Many viruses that enter cells by
clathrin-dependent endocytosis are significantly larger than the dimensions of a typical clathrin-coated vesicle. The mechanisms by which viruses co-opt the
clathrin machinery for efficient internalization remain uncertain. Here we examined how clathrin-coated vesicles accommodate
vesicular stomatitis virus (VSV) during its entry into cells. Using high-resolution imaging of the internalization of single viral particles into cells expressing fluorescent
clathrin and adaptor molecules, we show that VSV enters cells through partially clathrin-coated vesicles. We found that on average, virus-containing vesicles contain more
clathrin and
clathrin adaptor molecules than conventional vesicles, but this increase is insufficient to permit full coating of the vesicle. We further show that virus-containing vesicles depend upon the actin machinery for their internalization.

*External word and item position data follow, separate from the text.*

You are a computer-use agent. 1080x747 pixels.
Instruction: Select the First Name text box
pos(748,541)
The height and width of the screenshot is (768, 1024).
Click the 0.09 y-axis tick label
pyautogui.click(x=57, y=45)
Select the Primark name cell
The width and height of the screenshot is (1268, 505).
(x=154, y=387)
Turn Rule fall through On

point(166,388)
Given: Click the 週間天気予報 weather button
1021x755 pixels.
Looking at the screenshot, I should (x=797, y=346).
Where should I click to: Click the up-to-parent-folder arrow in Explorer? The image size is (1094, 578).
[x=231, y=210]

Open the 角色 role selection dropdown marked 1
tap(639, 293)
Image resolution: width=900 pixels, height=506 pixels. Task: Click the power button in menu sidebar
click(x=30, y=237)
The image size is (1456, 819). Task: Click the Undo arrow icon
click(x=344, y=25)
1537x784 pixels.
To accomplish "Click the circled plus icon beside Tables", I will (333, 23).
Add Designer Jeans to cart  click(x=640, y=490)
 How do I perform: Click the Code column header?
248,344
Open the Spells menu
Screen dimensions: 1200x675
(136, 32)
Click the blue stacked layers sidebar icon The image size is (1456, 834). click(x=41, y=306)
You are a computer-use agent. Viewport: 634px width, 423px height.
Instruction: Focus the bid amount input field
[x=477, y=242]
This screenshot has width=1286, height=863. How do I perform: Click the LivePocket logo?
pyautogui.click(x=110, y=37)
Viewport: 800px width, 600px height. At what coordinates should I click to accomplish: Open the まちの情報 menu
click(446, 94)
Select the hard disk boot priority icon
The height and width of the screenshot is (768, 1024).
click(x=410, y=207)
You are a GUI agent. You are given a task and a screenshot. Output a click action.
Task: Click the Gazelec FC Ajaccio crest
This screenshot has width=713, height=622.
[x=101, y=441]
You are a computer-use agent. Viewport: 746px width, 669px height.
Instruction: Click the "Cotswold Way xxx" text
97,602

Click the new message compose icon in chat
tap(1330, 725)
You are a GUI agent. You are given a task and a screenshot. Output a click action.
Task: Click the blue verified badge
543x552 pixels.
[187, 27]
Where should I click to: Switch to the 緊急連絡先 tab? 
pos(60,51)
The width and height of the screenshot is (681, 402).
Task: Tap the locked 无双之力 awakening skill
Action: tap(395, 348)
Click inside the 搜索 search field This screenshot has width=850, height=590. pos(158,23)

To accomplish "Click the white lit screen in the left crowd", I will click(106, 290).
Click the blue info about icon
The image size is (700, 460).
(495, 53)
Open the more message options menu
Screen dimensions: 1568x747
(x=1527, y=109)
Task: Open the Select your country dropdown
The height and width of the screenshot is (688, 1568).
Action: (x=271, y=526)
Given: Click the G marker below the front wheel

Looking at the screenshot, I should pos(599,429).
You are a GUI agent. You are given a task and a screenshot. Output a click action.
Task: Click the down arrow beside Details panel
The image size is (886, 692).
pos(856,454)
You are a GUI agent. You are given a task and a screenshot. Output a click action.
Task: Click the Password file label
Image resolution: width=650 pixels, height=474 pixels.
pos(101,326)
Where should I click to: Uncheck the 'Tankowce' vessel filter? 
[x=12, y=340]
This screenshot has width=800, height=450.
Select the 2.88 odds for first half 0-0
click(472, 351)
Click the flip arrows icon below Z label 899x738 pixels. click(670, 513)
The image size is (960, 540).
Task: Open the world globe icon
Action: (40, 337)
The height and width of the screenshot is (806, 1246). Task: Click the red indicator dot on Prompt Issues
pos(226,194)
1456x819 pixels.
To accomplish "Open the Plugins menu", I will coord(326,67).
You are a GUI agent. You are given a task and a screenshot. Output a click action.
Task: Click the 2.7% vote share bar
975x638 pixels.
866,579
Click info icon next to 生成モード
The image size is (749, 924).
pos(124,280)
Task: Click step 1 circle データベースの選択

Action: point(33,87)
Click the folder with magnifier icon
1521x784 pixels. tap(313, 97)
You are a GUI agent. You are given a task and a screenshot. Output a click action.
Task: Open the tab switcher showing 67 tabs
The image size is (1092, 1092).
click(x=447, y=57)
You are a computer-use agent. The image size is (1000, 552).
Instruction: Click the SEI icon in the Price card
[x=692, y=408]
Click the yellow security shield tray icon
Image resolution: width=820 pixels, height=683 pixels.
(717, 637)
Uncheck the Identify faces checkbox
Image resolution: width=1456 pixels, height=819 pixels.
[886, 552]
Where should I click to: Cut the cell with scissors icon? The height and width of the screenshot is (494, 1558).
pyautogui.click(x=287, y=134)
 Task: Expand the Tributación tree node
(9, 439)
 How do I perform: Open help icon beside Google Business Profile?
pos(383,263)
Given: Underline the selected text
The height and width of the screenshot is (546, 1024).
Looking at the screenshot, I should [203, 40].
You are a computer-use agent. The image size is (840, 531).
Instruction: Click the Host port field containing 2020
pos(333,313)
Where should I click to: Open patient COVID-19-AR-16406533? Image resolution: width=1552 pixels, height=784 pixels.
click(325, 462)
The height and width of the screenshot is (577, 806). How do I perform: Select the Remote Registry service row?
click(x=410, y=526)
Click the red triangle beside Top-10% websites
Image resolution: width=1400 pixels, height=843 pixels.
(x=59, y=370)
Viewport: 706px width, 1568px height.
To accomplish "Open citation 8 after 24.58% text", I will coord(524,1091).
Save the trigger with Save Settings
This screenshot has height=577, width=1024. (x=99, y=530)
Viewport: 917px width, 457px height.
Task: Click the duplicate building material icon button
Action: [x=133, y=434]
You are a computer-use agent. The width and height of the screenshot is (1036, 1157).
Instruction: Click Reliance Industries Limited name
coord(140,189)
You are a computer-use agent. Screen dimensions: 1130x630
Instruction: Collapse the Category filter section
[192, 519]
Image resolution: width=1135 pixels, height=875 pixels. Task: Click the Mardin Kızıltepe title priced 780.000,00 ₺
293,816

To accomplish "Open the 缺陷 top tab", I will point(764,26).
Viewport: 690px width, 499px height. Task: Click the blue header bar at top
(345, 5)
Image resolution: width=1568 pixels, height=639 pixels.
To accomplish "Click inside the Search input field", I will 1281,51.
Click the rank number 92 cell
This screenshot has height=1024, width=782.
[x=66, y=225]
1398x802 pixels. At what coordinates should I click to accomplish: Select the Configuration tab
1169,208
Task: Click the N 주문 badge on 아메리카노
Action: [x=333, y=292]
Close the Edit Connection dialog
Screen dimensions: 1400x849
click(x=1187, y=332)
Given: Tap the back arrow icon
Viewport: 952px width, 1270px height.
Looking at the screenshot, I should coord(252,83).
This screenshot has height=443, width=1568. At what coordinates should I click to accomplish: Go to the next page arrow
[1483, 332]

Specifically, we found that components of the actin machinery are recruited to virus-containing vesicles, and chemical inhibition of actin polymerization trapped viral particles in vesicles at the plasma membrane. By analysis of multiple independent virus internalization events, we show that VSV induces the nucleation of
clathrin for its uptake, rather than depending upon random capture by formation of a
clathrin-coated pit. This work provides new mechanistic insights into the process of virus internalization as well as uptake of unconventional cargo by the
clathrin-dependent endocytic machinery.